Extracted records

-=-=-

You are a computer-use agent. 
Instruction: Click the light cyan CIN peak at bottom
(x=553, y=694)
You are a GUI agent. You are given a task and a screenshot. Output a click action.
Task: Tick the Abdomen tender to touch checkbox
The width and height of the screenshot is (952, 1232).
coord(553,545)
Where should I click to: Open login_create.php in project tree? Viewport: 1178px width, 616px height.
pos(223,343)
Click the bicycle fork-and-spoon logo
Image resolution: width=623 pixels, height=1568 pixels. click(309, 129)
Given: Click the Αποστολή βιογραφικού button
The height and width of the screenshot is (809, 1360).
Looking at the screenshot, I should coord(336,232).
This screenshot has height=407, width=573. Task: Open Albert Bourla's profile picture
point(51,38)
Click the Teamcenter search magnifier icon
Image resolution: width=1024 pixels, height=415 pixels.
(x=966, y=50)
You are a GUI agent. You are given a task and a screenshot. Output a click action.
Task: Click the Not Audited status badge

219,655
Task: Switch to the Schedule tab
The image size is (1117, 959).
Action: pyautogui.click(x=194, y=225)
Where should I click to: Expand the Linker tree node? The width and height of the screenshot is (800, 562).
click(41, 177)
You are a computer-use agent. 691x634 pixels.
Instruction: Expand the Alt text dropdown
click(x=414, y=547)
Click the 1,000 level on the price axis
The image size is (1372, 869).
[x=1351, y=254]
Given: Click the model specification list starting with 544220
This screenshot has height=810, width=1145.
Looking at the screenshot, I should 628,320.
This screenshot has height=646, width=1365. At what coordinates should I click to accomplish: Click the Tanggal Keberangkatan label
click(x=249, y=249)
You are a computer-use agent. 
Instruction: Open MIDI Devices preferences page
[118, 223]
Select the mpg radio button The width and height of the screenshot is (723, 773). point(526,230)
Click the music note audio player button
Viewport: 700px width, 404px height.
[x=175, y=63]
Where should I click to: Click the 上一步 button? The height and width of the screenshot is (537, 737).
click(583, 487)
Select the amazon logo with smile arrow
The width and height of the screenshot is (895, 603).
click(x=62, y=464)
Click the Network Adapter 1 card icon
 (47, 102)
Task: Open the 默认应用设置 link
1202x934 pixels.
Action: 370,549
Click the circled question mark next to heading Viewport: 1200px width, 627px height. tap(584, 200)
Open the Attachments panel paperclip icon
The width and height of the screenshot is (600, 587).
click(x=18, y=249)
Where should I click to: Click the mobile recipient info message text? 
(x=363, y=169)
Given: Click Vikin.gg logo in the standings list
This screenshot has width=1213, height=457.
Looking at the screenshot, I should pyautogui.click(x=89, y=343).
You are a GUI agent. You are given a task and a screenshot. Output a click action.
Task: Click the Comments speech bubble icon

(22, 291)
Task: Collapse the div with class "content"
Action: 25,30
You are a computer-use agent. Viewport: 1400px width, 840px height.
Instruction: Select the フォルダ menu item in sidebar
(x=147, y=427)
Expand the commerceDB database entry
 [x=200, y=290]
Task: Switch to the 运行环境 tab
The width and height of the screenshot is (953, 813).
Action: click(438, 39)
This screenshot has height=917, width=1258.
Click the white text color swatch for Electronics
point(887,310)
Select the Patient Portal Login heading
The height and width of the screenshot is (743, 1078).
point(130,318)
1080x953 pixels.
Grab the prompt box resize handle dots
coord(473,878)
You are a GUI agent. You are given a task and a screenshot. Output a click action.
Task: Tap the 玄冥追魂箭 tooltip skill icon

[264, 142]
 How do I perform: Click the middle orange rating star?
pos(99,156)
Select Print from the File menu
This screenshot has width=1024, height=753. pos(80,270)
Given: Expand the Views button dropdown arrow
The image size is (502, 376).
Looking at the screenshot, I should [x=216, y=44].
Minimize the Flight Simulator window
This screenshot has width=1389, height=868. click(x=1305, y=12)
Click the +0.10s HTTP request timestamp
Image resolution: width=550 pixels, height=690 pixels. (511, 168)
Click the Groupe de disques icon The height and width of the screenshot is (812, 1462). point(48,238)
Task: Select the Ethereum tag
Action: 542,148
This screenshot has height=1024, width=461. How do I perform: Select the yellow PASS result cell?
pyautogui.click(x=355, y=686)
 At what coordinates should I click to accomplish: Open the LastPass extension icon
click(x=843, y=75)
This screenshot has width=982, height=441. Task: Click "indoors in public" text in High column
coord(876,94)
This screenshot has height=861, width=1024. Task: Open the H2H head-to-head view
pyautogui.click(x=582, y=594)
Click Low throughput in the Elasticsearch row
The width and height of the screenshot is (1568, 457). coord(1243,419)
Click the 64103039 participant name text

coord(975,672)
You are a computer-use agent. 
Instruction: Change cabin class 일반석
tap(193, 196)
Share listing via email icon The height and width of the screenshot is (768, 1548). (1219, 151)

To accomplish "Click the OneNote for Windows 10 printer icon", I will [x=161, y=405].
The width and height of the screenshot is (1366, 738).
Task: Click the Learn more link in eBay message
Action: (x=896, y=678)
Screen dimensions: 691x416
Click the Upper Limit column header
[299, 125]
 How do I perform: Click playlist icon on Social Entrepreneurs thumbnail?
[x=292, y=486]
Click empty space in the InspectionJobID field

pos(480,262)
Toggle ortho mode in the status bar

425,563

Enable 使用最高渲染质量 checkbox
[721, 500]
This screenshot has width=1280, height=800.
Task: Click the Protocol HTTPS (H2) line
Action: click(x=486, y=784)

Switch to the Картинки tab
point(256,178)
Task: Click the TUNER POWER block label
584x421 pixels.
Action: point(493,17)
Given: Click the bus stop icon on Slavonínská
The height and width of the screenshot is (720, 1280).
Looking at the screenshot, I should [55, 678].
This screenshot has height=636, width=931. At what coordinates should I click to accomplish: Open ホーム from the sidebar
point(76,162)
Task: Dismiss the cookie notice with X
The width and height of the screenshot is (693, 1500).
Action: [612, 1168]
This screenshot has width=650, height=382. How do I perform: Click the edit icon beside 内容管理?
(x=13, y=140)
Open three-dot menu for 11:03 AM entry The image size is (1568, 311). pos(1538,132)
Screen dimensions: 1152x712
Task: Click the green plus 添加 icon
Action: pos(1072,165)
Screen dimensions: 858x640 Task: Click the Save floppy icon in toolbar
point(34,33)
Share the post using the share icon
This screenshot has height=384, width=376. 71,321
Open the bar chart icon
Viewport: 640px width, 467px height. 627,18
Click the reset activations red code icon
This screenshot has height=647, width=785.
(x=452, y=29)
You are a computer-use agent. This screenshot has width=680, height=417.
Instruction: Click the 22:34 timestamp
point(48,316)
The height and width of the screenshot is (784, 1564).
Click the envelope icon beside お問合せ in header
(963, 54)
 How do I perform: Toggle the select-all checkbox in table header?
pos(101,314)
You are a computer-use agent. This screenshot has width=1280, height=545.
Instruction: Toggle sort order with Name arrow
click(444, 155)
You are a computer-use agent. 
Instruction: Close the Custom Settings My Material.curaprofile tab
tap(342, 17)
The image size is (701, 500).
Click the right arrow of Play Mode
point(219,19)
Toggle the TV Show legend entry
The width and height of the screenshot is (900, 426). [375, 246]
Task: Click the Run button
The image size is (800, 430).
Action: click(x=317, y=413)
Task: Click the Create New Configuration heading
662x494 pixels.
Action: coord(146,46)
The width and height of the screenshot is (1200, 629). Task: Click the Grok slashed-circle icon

-=-=-

## Task goal
Retype each entry exactly, missing none.

## Task response
You are a computer-use agent. 
Instruction: Click the light cyan CIN peak at bottom
(x=553, y=694)
You are a GUI agent. You are given a task and a screenshot. Output a click action.
Task: Tick the Abdomen tender to touch checkbox
The width and height of the screenshot is (952, 1232).
coord(553,545)
Where should I click to: Open login_create.php in project tree? Viewport: 1178px width, 616px height.
pos(223,343)
Click the bicycle fork-and-spoon logo
Image resolution: width=623 pixels, height=1568 pixels. click(309, 129)
Given: Click the Αποστολή βιογραφικού button
The height and width of the screenshot is (809, 1360).
Looking at the screenshot, I should coord(336,232).
This screenshot has height=407, width=573. Task: Open Albert Bourla's profile picture
point(51,38)
Click the Teamcenter search magnifier icon
Image resolution: width=1024 pixels, height=415 pixels.
(x=966, y=50)
You are a GUI agent. You are given a task and a screenshot. Output a click action.
Task: Click the Not Audited status badge

219,655
Task: Switch to the Schedule tab
The image size is (1117, 959).
Action: pyautogui.click(x=194, y=225)
Where should I click to: Expand the Linker tree node? The width and height of the screenshot is (800, 562).
click(41, 177)
You are a computer-use agent. 691x634 pixels.
Instruction: Expand the Alt text dropdown
click(x=414, y=547)
Click the 1,000 level on the price axis
The image size is (1372, 869).
[x=1351, y=254]
Given: Click the model specification list starting with 544220
This screenshot has height=810, width=1145.
Looking at the screenshot, I should 628,320.
This screenshot has height=646, width=1365. At what coordinates should I click to accomplish: Click the Tanggal Keberangkatan label
click(x=249, y=249)
You are a computer-use agent. 
Instruction: Open MIDI Devices preferences page
[118, 223]
Select the mpg radio button The width and height of the screenshot is (723, 773). point(526,230)
Click the music note audio player button
Viewport: 700px width, 404px height.
[x=175, y=63]
Where should I click to: Click the 上一步 button? The height and width of the screenshot is (537, 737).
click(583, 487)
Select the amazon logo with smile arrow
The width and height of the screenshot is (895, 603).
click(x=62, y=464)
Click the Network Adapter 1 card icon
 (47, 102)
Task: Open the 默认应用设置 link
1202x934 pixels.
Action: 370,549
Click the circled question mark next to heading Viewport: 1200px width, 627px height. tap(584, 200)
Open the Attachments panel paperclip icon
The width and height of the screenshot is (600, 587).
click(x=18, y=249)
Where should I click to: Click the mobile recipient info message text? 
(x=363, y=169)
Given: Click Vikin.gg logo in the standings list
This screenshot has width=1213, height=457.
Looking at the screenshot, I should pyautogui.click(x=89, y=343).
You are a GUI agent. You are given a task and a screenshot. Output a click action.
Task: Click the Comments speech bubble icon

(22, 291)
Task: Collapse the div with class "content"
Action: 25,30
You are a computer-use agent. Viewport: 1400px width, 840px height.
Instruction: Select the フォルダ menu item in sidebar
(x=147, y=427)
Expand the commerceDB database entry
 [x=200, y=290]
Task: Switch to the 运行环境 tab
The width and height of the screenshot is (953, 813).
Action: click(438, 39)
This screenshot has height=917, width=1258.
Click the white text color swatch for Electronics
point(887,310)
Select the Patient Portal Login heading
The height and width of the screenshot is (743, 1078).
point(130,318)
1080x953 pixels.
Grab the prompt box resize handle dots
coord(473,878)
You are a GUI agent. You are given a task and a screenshot. Output a click action.
Task: Tap the 玄冥追魂箭 tooltip skill icon

[264, 142]
 How do I perform: Click the middle orange rating star?
pos(99,156)
Select Print from the File menu
This screenshot has width=1024, height=753. pos(80,270)
Given: Expand the Views button dropdown arrow
The image size is (502, 376).
Looking at the screenshot, I should [x=216, y=44].
Minimize the Flight Simulator window
This screenshot has width=1389, height=868. click(x=1305, y=12)
Click the +0.10s HTTP request timestamp
Image resolution: width=550 pixels, height=690 pixels. (511, 168)
Click the Groupe de disques icon The height and width of the screenshot is (812, 1462). point(48,238)
Task: Select the Ethereum tag
Action: 542,148
This screenshot has height=1024, width=461. How do I perform: Select the yellow PASS result cell?
pyautogui.click(x=355, y=686)
 At what coordinates should I click to accomplish: Open the LastPass extension icon
click(x=843, y=75)
This screenshot has width=982, height=441. Task: Click "indoors in public" text in High column
coord(876,94)
This screenshot has height=861, width=1024. Task: Open the H2H head-to-head view
pyautogui.click(x=582, y=594)
Click Low throughput in the Elasticsearch row
The width and height of the screenshot is (1568, 457). coord(1243,419)
Click the 64103039 participant name text

coord(975,672)
You are a computer-use agent. 
Instruction: Change cabin class 일반석
tap(193, 196)
Share listing via email icon The height and width of the screenshot is (768, 1548). (1219, 151)

To accomplish "Click the OneNote for Windows 10 printer icon", I will [x=161, y=405].
The width and height of the screenshot is (1366, 738).
Task: Click the Learn more link in eBay message
Action: (x=896, y=678)
Screen dimensions: 691x416
Click the Upper Limit column header
[299, 125]
 How do I perform: Click playlist icon on Social Entrepreneurs thumbnail?
[x=292, y=486]
Click empty space in the InspectionJobID field

pos(480,262)
Toggle ortho mode in the status bar

425,563

Enable 使用最高渲染质量 checkbox
[721, 500]
This screenshot has width=1280, height=800.
Task: Click the Protocol HTTPS (H2) line
Action: click(x=486, y=784)

Switch to the Картинки tab
point(256,178)
Task: Click the TUNER POWER block label
584x421 pixels.
Action: point(493,17)
Given: Click the bus stop icon on Slavonínská
The height and width of the screenshot is (720, 1280).
Looking at the screenshot, I should [55, 678].
This screenshot has height=636, width=931. At what coordinates should I click to accomplish: Open ホーム from the sidebar
point(76,162)
Task: Dismiss the cookie notice with X
The width and height of the screenshot is (693, 1500).
Action: [612, 1168]
This screenshot has width=650, height=382. How do I perform: Click the edit icon beside 内容管理?
(x=13, y=140)
Open three-dot menu for 11:03 AM entry The image size is (1568, 311). pos(1538,132)
Screen dimensions: 1152x712
Task: Click the green plus 添加 icon
Action: pos(1072,165)
Screen dimensions: 858x640 Task: Click the Save floppy icon in toolbar
point(34,33)
Share the post using the share icon
This screenshot has height=384, width=376. 71,321
Open the bar chart icon
Viewport: 640px width, 467px height. 627,18
Click the reset activations red code icon
This screenshot has height=647, width=785.
(x=452, y=29)
You are a computer-use agent. This screenshot has width=680, height=417.
Instruction: Click the 22:34 timestamp
point(48,316)
The height and width of the screenshot is (784, 1564).
Click the envelope icon beside お問合せ in header
(963, 54)
 How do I perform: Toggle the select-all checkbox in table header?
pos(101,314)
You are a computer-use agent. This screenshot has width=1280, height=545.
Instruction: Toggle sort order with Name arrow
click(444, 155)
You are a computer-use agent. 
Instruction: Close the Custom Settings My Material.curaprofile tab
tap(342, 17)
The image size is (701, 500).
Click the right arrow of Play Mode
point(219,19)
Toggle the TV Show legend entry
The width and height of the screenshot is (900, 426). [375, 246]
Task: Click the Run button
The image size is (800, 430).
Action: click(x=317, y=413)
Task: Click the Create New Configuration heading
662x494 pixels.
Action: coord(146,46)
The width and height of the screenshot is (1200, 629). Task: Click the Grok slashed-circle icon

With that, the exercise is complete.